Struggling in the Land of Plenty

Struggling in the Land of Plenty
Author: Anne R. Roschelle
Publisher: Lexington Books
Total Pages: 215
Release: 2019-09-10
Genre: Social Science
ISBN: 1793600775

At the conclusion of the twentieth century, the US economy was booming, but the gap between the rich and poor widened significantly in the 1990s, poverty rates among women and children skyrocketed, and there was an unprecedented rise in familial homelessness. Based on a four-year ethnographic study, Anne R. Roschelle examines how socially structured race, class, and gender inequality contributed to the rise in family homelessness and the devastating consequences for parents and their children.
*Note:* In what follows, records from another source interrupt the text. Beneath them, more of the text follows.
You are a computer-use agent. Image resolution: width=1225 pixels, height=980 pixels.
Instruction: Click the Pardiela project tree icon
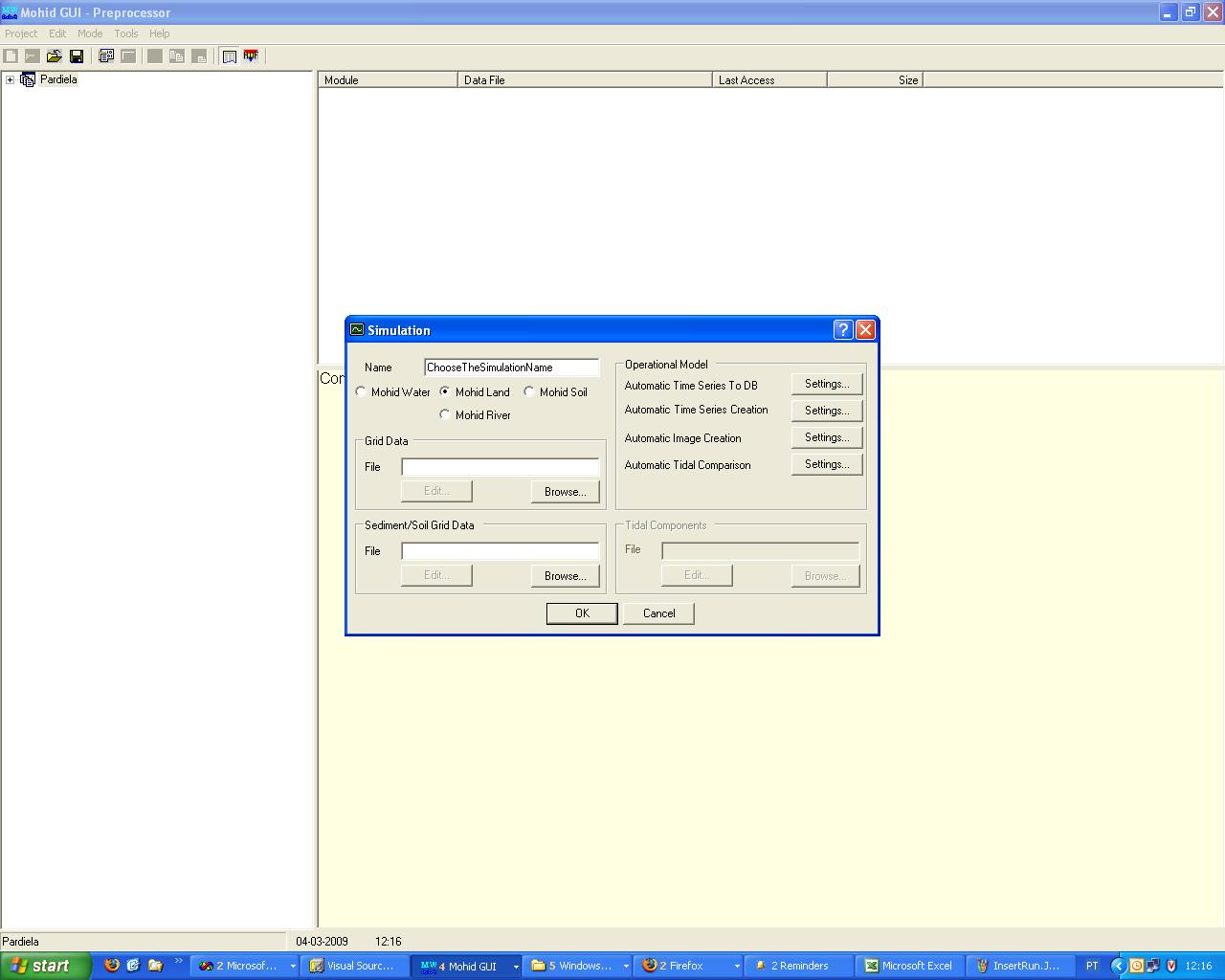28,79
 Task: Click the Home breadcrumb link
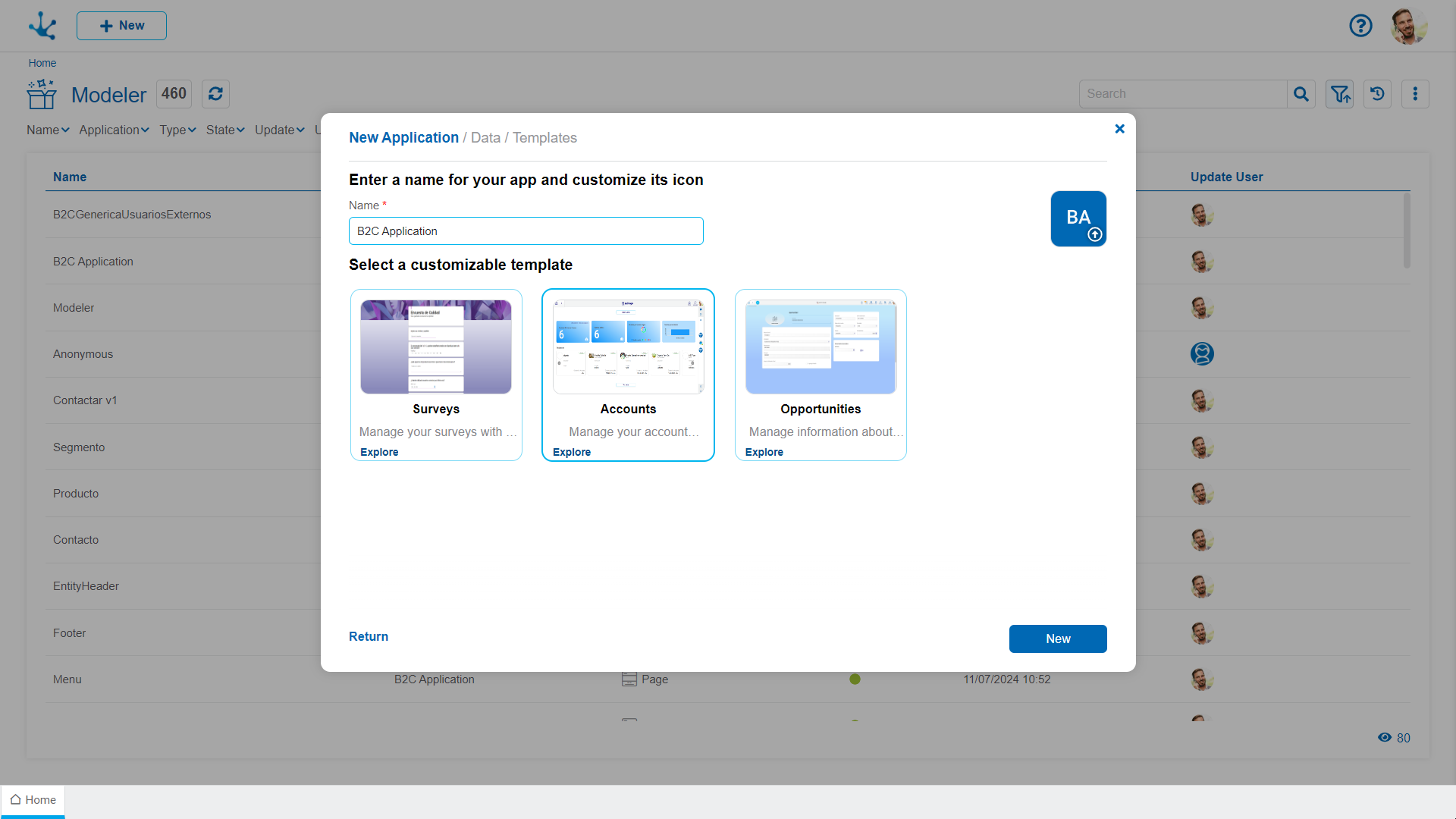pos(42,63)
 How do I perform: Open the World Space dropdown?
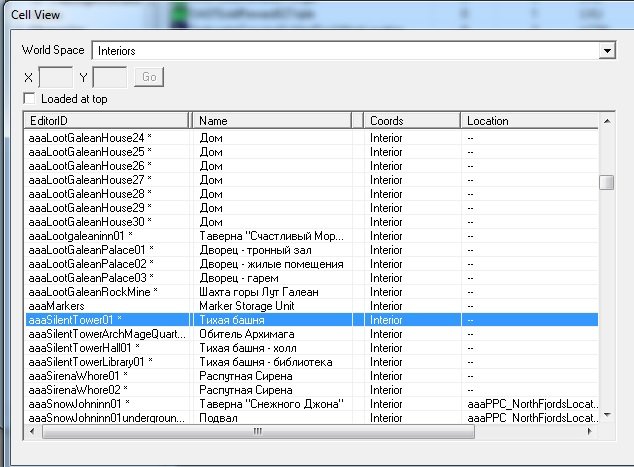(x=606, y=49)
Struggling in the Land of Plenty analyzes the appalling conditions under which homeless women and children live, the violence endemic to their lives, the role of the welfare state in perpetrating poverty, and their never-ending struggle for survival.

Categories Community life

A Family of the Land

A Family of the Land
Author: Andy Wilkinson
Publisher:
Total Pages: 0
Release: 2013
Genre: Community life
ISBN: 9780806144047

Since he first dreamed of a career in photography, Guy Gillette has traveled regularly to his wife's family's ranch, located outside the small town of Crockett, Texas. Thanks to Gillette's sense of composition, these wonderful black-and-white photographs, dating from the 1940s, led to his career as a magazine photographer. Collected here for the first time, they document small-town life in East Texas, where Guy Gillette's sons, the musical duo the Gillette Brothers, still run cattle.